StarRez incident

Service Disruption - Housing Director

Critical Resolved View vendor source →

StarRez experienced a critical incident on July 19, 2024 affecting The Housing Director Cloud Services, lasting 7h 31m. The incident has been resolved; the full update timeline is below.

Started
Jul 19, 2024, 05:44 AM UTC
Resolved
Jul 19, 2024, 01:15 PM UTC
Duration
7h 31m
Detected by Pingoru
Jul 19, 2024, 05:44 AM UTC

Affected components

The Housing Director Cloud Services

Update timeline

  1. investigating Jul 19, 2024, 05:44 AM UTC

    Housing Director Customer's within all regions are experiencing a service disruption accessing Housing Director and related services. -Engineers are actively reviewing this issue. -Next update expected within the next 1 hour, or as warranted by a change of events.

  2. investigating Jul 19, 2024, 06:34 AM UTC

    StarRez can confirm that the THD platform is currently impacted by a larger Global event relating to the usage of Crowdstrike.

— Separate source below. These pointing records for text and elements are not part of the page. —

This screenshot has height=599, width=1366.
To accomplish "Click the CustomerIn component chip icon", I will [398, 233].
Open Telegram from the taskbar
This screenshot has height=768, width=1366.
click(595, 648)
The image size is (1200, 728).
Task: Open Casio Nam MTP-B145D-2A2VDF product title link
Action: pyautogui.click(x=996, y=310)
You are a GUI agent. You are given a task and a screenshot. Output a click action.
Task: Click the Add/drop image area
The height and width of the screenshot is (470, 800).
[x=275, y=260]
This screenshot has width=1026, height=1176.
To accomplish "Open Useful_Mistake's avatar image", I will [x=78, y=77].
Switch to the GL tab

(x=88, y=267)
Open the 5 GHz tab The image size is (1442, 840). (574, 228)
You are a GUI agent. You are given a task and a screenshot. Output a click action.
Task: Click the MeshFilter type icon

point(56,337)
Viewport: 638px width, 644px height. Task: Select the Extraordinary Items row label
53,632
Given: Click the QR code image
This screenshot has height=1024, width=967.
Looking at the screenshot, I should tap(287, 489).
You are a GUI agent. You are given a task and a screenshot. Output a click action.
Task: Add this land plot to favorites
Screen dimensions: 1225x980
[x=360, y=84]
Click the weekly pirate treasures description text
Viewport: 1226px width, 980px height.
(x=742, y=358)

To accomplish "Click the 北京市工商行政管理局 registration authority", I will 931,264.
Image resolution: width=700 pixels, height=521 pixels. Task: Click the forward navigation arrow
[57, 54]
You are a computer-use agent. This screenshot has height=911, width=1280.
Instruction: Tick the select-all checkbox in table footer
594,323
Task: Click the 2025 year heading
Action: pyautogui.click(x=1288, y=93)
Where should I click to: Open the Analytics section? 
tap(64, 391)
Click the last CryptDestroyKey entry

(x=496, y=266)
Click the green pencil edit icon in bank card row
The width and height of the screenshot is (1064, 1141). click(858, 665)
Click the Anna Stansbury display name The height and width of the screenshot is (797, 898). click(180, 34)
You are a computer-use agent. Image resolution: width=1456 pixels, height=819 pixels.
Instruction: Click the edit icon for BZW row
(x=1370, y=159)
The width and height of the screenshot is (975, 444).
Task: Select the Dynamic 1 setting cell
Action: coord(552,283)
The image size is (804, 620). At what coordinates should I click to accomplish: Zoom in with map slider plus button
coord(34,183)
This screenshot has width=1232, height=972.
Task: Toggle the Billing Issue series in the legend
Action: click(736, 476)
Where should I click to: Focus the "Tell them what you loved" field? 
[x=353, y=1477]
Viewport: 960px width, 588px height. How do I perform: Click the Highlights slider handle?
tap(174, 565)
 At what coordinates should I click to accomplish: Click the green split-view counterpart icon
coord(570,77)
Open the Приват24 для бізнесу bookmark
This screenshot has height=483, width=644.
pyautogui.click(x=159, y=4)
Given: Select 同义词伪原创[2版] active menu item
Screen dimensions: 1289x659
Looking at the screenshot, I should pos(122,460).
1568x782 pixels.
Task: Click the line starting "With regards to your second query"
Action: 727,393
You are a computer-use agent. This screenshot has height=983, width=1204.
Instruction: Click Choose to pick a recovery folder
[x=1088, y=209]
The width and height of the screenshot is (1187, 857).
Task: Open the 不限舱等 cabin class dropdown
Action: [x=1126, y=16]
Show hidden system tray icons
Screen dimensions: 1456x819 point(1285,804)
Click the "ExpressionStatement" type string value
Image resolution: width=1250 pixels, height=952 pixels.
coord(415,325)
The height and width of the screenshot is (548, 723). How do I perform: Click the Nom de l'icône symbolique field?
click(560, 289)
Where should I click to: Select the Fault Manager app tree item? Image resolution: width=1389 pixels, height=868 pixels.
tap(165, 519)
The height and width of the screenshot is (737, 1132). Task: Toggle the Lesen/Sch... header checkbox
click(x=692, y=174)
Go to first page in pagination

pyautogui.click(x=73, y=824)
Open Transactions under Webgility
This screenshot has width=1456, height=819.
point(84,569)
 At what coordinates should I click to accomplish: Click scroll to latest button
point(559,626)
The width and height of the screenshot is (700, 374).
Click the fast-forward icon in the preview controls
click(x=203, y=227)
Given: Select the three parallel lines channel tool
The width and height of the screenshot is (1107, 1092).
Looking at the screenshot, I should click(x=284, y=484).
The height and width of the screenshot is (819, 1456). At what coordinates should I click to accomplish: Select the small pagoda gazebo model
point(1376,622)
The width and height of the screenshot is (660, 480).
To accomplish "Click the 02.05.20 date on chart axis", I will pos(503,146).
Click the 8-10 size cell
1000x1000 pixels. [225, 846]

Engineers are actively reviewing the situation in an effort to restore service. -Engineers are actively reviewing this issue. -Next update expected within the next 1 hour, or as warranted by a change of events.

  3. identified Jul 19, 2024, 07:28 AM UTC

    Engineers continue to actively review how to stabilize the platform and prevent any further down events. Efforts are being made to mitigate this issue. -Next update expected within the next 1 hour, or as warranted by a change of events.

  4. monitoring Jul 19, 2024, 08:30 AM UTC

    Services have been restored to all Housing Director customers. Engineers are still actively reviewing/monitoring this issue. -Next update expected as warranted by a change of events.

  5. resolved Jul 19, 2024, 01:15 PM UTC

    This incident has been resolved.

  6. postmortem Jul 30, 2024, 11:01 PM UTC

    **StarRez Root Cause Analysis** A global event occurred where an update was distributed by our threat protection vendor which caused blue screen events on all Windows based hosts that received the update. **Root Cause** At 5:05AM UTC, 19th July 2024, the THD Cloud platform was impacted by an update that was distributed by our threat detection vendor. This resulted in a subset of infrastructure experiencing continual blue screen events/reboot loops causing either a complete failure or continual disruption for the underlying host. **Resolution** Multiple remediation practices took place to restore services after mitigation steps were provided from the vendor. A subset of systems recovered automatically once an update was pushed by the vendor, however any remaining hosts impacted required manual intervention to remove the relevant update file to allow the machine to boot successfully. At 7:58AM UTC, 19th July 2024, all THD services were back online **Next Steps** We will conduct post incident reviews to investigate if there are any process improvements we can make when vendors push updates that disrupt service.